Copy each line of the entries beneath that contains the word "Close".

========

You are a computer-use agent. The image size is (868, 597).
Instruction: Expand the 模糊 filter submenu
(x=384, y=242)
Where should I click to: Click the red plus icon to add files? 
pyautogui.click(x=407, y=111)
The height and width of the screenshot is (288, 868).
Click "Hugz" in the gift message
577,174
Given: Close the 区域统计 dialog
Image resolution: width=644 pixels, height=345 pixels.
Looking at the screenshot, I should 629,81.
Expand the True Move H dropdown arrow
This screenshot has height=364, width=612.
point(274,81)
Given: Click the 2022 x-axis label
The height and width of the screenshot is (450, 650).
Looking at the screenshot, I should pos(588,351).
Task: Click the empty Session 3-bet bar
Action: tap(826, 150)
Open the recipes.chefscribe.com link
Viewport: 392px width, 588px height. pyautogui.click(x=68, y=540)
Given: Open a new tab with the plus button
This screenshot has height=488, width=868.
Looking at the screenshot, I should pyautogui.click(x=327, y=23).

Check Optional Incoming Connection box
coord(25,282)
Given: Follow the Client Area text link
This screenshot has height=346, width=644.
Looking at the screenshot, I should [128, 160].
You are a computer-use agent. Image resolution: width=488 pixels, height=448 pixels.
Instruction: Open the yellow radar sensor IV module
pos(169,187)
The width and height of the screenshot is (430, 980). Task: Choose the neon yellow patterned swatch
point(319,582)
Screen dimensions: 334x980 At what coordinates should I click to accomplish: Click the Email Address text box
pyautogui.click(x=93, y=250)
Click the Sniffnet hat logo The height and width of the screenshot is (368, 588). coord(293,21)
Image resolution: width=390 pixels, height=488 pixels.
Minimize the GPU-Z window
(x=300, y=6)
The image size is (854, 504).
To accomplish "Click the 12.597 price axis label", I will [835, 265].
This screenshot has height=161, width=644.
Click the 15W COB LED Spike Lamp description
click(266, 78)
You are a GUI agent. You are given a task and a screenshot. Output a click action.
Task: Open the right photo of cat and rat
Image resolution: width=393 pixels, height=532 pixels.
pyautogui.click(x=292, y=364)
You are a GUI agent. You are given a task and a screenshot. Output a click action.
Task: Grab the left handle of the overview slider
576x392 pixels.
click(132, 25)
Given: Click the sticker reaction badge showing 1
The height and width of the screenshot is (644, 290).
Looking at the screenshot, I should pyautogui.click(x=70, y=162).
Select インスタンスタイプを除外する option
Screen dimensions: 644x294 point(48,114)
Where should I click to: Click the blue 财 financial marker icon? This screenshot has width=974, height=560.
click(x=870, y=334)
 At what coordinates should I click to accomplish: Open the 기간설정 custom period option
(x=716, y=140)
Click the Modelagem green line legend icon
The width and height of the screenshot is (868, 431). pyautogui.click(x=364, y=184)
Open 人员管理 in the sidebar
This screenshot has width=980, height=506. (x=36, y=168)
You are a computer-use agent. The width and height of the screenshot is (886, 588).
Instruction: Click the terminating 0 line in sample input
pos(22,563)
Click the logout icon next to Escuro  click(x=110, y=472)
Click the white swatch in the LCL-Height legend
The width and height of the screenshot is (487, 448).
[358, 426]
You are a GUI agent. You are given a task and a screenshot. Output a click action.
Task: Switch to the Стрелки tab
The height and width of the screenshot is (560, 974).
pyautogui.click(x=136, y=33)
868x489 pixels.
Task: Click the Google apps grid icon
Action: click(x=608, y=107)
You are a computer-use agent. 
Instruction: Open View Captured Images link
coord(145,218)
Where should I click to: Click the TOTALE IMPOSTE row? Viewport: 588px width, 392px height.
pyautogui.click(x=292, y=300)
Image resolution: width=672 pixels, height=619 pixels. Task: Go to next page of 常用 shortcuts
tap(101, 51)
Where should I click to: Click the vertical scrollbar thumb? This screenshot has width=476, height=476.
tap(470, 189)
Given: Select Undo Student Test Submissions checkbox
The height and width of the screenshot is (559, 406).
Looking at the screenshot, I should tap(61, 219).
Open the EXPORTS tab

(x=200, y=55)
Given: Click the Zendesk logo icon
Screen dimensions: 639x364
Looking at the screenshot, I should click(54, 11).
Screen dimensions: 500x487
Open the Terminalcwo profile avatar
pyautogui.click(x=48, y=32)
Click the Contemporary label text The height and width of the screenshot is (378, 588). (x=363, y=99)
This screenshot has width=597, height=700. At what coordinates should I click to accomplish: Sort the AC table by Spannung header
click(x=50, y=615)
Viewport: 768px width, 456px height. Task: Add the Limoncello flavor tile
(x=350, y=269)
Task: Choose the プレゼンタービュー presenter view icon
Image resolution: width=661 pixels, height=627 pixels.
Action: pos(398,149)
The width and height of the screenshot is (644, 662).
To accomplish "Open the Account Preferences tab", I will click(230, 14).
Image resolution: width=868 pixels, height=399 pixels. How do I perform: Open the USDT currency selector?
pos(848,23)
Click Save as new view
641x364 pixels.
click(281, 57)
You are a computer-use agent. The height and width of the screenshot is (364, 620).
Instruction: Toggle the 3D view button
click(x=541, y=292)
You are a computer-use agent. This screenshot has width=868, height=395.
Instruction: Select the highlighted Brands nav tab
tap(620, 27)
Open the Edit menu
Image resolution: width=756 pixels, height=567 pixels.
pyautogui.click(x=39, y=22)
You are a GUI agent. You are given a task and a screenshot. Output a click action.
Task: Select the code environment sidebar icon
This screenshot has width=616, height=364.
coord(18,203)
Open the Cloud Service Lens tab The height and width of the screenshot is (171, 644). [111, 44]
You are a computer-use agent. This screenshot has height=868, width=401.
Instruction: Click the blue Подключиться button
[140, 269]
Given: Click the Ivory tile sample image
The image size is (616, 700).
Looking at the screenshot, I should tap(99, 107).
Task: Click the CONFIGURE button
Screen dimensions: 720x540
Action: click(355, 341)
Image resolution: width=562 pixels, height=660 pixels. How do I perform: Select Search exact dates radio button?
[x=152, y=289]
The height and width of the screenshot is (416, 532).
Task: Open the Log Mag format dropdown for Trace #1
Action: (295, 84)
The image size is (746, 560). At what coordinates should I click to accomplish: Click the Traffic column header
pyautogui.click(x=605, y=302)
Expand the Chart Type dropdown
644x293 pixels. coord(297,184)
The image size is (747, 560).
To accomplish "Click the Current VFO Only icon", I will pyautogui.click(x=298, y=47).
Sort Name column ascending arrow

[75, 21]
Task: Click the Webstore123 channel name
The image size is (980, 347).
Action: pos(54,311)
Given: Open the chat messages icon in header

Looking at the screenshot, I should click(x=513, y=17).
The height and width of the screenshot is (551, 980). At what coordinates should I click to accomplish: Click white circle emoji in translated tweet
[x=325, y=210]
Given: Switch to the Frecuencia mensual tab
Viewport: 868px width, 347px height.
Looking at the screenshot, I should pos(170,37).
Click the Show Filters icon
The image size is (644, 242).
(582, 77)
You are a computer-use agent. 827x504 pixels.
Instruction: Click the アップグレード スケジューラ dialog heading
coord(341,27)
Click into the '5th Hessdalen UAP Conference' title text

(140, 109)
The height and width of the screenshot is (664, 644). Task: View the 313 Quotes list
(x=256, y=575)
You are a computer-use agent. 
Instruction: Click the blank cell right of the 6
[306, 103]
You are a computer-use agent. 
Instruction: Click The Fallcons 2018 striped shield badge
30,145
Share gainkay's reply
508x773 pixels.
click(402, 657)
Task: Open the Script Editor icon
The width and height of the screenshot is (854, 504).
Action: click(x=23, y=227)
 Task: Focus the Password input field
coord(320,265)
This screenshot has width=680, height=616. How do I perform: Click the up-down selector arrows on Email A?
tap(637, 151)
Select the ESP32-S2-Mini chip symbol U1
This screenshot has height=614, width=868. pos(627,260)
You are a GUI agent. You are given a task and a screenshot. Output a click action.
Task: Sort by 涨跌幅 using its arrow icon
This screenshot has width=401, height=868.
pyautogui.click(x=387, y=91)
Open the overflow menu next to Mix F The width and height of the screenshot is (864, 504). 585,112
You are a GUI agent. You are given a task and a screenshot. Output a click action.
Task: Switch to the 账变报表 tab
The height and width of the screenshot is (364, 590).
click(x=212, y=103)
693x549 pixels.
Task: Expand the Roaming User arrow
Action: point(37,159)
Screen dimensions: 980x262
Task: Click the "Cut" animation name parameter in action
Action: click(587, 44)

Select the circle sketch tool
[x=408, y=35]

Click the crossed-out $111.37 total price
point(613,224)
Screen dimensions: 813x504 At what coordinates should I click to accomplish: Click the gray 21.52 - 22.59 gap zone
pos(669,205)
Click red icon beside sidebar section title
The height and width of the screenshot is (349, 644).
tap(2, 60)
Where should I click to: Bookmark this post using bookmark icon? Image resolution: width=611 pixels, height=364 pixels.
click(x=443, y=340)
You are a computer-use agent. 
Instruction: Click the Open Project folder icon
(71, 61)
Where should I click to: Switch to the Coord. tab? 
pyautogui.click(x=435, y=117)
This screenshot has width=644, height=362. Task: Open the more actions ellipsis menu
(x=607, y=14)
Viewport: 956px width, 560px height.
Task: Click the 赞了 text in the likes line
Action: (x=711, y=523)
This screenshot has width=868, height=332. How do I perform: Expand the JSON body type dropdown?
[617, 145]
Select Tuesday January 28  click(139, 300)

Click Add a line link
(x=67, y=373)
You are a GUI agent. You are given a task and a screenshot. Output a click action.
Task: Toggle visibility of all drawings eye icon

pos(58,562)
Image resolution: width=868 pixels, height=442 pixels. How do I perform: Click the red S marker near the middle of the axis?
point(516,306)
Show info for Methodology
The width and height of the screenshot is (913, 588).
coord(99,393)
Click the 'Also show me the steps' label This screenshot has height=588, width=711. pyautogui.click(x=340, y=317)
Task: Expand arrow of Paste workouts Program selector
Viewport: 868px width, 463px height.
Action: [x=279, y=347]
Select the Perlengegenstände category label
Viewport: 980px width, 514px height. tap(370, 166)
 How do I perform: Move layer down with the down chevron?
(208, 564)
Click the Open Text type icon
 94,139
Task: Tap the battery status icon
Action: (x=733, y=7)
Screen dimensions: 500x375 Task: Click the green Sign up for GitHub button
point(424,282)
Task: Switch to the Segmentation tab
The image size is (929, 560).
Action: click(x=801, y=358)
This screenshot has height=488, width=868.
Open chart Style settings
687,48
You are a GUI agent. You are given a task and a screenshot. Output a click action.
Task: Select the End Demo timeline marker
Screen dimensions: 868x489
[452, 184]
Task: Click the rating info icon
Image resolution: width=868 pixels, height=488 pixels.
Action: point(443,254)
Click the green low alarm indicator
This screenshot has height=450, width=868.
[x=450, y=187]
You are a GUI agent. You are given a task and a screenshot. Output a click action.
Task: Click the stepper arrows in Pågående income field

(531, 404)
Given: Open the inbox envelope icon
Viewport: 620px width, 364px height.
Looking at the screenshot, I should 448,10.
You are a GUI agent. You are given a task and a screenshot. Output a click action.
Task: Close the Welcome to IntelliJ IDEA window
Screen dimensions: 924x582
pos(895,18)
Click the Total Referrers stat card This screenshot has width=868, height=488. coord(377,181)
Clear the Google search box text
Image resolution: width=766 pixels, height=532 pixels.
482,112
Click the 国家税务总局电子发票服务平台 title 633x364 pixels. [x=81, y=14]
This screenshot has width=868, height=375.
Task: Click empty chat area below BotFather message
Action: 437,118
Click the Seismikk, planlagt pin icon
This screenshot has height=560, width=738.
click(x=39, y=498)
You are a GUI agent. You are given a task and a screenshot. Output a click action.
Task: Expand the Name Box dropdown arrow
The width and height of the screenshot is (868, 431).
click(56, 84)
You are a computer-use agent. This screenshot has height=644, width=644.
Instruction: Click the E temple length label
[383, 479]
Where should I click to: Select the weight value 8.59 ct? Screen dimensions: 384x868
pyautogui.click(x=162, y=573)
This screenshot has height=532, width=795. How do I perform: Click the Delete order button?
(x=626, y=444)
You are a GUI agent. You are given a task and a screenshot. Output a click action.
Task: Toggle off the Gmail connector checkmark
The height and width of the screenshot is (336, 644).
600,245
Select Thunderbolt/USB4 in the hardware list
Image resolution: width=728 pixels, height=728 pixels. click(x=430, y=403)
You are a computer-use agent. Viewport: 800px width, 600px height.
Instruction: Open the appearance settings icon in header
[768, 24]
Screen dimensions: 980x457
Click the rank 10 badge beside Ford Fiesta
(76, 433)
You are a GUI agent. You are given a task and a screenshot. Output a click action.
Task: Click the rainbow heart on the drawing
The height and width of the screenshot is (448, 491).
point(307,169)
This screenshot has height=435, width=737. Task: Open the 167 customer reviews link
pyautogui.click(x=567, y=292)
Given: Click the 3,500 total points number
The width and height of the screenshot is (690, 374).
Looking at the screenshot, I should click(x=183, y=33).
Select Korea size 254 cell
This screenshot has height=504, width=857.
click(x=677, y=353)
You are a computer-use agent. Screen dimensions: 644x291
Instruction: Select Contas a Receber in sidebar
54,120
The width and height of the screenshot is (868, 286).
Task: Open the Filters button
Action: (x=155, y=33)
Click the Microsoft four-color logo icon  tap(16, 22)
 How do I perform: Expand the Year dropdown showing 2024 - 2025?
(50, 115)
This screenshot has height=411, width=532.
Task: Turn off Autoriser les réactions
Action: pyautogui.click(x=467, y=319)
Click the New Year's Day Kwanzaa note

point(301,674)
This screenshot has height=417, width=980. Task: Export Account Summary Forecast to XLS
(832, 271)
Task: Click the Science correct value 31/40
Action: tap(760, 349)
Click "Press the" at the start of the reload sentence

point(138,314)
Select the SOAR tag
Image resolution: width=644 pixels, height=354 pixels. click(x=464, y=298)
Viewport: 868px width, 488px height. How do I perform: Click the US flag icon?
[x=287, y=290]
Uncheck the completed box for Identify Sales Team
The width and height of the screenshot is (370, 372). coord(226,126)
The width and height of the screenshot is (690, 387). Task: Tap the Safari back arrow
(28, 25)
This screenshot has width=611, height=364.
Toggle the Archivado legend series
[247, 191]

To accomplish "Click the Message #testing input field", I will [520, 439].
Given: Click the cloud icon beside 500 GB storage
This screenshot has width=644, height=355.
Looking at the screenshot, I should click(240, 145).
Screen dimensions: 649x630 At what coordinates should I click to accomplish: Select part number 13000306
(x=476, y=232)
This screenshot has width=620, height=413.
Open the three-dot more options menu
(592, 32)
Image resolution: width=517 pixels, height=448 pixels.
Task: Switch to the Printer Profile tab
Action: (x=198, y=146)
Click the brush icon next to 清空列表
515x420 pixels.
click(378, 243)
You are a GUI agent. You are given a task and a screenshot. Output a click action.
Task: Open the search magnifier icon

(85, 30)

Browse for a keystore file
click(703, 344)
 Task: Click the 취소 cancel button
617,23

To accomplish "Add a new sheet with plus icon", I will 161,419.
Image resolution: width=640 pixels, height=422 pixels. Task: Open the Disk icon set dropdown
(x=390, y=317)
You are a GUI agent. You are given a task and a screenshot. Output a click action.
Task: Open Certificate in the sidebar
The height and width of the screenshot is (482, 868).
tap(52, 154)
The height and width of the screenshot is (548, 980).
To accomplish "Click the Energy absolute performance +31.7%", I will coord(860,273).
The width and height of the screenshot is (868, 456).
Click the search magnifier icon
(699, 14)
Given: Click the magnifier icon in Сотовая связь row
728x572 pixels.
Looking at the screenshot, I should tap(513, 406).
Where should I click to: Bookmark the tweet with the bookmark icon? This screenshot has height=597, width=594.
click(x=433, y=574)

========

* [SOLUTION BELOW]:
Given: Close the 区域统计 dialog
Task: Close the Welcome to IntelliJ IDEA window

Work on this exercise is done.